[Selected extract]
+ + + + + + +
Com. v. Herring, C.
271 A.3d 911
Pa. Super. Ct.2022Background
- Appellant Cole Herring was charged with first-degree murder and related offenses for the Nov. 27, 2017 stabbing and burning death of a 15-year-old found in leaves behind his apartment; investigators recovered bloodied clothing, bloody scissors, surveillance video of Herring wearing a Puma sweatshirt near the dumpster, extensive Facebook messages between Herring and the victim, and witnesses reporting Herring admitted the crime.
- Herring’s father, Colon “Kenny” Swaringer, went to police the morning after the killing reporting that Herring had confessed and shown him the body; defense theory was that Swaringer was the true perpetrator and had instructed Herring to dispose of the body.
- Procedural timeline: criminal complaint filed Nov. 29, 2017 (mechanical run date Nov. 29, 2018). Defense conceded 175 days attributable to itself, yielding an adjusted run date of May 23, 2019. Trial date changes followed a judge reassignment (early 2019), defense continuances to consider pleas, and a COVID-19 judicial emergency delaying trial to Nov. 16, 2020.
- Pretrial, defense sought dismissal under Pa.R.Crim.P. 600 and sought to admit Swaringer’s prior aggravated-assault convictions to support third‑party guilt; a motions judge applied a heightened similarity standard (pre‑Yale) and excluded the convictions; trial proceeded as a bench trial and Herring was convicted and sentenced to life without parole.
- On appeal, Herring argued (1) the trial court failed to evaluate the Commonwealth’s due diligence over the life of the case under Harth and (2) the court applied an incorrect standard in excluding third‑party guilt evidence (Swaringer’s priors); the Superior Court affirmed.
+ + + + + + +
[Exercise objective] In the case summary, what sentence did Herring receive after the bench trial?

[Information shown]
+ + + + + + +
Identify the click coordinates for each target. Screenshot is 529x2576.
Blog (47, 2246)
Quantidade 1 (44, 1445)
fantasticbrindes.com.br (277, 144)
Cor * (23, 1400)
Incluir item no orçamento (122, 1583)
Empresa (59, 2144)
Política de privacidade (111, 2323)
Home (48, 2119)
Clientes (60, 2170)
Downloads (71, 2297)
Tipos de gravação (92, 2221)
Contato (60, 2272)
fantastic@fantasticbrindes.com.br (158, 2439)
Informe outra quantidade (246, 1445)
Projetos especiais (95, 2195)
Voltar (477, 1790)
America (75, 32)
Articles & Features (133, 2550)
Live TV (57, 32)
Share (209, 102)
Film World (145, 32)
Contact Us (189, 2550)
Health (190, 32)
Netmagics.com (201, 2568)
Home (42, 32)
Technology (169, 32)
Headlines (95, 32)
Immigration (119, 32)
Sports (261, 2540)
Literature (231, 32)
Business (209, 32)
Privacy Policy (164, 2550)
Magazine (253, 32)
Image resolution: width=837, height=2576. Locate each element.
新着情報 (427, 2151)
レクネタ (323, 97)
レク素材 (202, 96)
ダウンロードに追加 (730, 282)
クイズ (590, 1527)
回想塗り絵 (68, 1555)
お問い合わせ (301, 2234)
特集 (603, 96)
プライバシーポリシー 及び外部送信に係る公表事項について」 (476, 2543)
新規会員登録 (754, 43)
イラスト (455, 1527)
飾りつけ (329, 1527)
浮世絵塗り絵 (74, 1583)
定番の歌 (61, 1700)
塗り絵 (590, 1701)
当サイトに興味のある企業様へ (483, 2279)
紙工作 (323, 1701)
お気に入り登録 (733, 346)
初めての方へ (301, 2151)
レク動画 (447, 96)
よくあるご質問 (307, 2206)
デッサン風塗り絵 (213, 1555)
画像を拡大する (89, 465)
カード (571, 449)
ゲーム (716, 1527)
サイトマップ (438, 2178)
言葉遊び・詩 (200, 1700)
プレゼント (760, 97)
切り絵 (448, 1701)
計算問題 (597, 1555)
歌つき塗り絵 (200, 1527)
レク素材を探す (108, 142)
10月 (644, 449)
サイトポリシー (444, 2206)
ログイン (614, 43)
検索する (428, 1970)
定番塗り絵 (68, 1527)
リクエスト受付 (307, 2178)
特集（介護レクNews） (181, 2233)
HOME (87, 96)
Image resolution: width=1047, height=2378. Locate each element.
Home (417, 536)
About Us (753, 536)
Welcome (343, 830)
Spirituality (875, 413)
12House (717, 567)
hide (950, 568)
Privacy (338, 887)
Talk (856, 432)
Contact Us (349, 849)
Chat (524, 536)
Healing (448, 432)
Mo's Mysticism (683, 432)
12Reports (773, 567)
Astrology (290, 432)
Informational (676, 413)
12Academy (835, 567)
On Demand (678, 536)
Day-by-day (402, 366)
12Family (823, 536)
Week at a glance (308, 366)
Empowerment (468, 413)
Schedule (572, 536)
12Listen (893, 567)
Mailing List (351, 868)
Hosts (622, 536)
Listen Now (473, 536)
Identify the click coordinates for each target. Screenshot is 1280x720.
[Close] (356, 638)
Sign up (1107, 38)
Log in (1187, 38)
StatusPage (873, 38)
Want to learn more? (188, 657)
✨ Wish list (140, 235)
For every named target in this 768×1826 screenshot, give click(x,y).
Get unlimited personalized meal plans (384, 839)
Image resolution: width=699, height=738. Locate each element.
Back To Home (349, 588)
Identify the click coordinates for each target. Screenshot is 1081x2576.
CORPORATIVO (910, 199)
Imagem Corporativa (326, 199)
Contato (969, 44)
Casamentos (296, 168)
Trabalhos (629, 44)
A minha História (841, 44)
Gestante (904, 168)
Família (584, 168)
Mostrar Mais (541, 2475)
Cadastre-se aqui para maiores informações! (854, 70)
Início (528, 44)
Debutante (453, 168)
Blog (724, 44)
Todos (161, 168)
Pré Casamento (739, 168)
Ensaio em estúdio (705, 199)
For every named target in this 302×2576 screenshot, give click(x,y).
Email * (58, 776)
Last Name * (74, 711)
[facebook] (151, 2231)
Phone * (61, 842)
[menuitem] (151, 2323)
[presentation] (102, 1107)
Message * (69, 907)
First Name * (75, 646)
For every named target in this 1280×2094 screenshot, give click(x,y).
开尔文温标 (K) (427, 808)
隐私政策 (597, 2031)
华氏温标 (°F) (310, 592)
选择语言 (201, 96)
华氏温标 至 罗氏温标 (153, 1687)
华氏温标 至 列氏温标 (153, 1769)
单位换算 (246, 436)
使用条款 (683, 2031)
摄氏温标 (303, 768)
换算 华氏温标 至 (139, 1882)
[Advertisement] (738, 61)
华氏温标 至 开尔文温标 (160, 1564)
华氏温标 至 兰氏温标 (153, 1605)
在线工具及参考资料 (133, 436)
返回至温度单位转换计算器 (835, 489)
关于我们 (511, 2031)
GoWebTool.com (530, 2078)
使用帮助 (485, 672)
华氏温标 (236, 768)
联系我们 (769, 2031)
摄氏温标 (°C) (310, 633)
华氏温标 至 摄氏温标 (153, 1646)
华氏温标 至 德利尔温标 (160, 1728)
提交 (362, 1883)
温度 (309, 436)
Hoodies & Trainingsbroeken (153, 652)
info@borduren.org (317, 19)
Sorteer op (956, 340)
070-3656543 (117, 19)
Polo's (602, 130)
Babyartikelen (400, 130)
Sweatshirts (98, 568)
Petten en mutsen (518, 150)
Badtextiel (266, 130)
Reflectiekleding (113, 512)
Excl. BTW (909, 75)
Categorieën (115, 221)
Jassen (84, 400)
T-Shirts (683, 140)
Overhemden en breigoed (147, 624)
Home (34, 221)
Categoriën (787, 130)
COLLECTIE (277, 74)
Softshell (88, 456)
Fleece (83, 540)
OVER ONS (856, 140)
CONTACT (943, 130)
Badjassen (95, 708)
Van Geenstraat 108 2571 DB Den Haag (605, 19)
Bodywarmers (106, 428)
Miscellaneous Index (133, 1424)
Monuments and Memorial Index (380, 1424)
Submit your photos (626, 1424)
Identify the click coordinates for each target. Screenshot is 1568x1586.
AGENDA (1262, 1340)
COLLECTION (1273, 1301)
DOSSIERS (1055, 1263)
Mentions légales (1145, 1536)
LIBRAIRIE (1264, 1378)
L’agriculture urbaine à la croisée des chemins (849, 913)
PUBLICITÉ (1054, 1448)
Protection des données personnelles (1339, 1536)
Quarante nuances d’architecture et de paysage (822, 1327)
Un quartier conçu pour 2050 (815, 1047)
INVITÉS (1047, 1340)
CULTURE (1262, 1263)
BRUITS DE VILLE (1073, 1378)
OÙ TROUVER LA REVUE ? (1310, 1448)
+ + + + + + +
[Response for this exercise] Life without parole.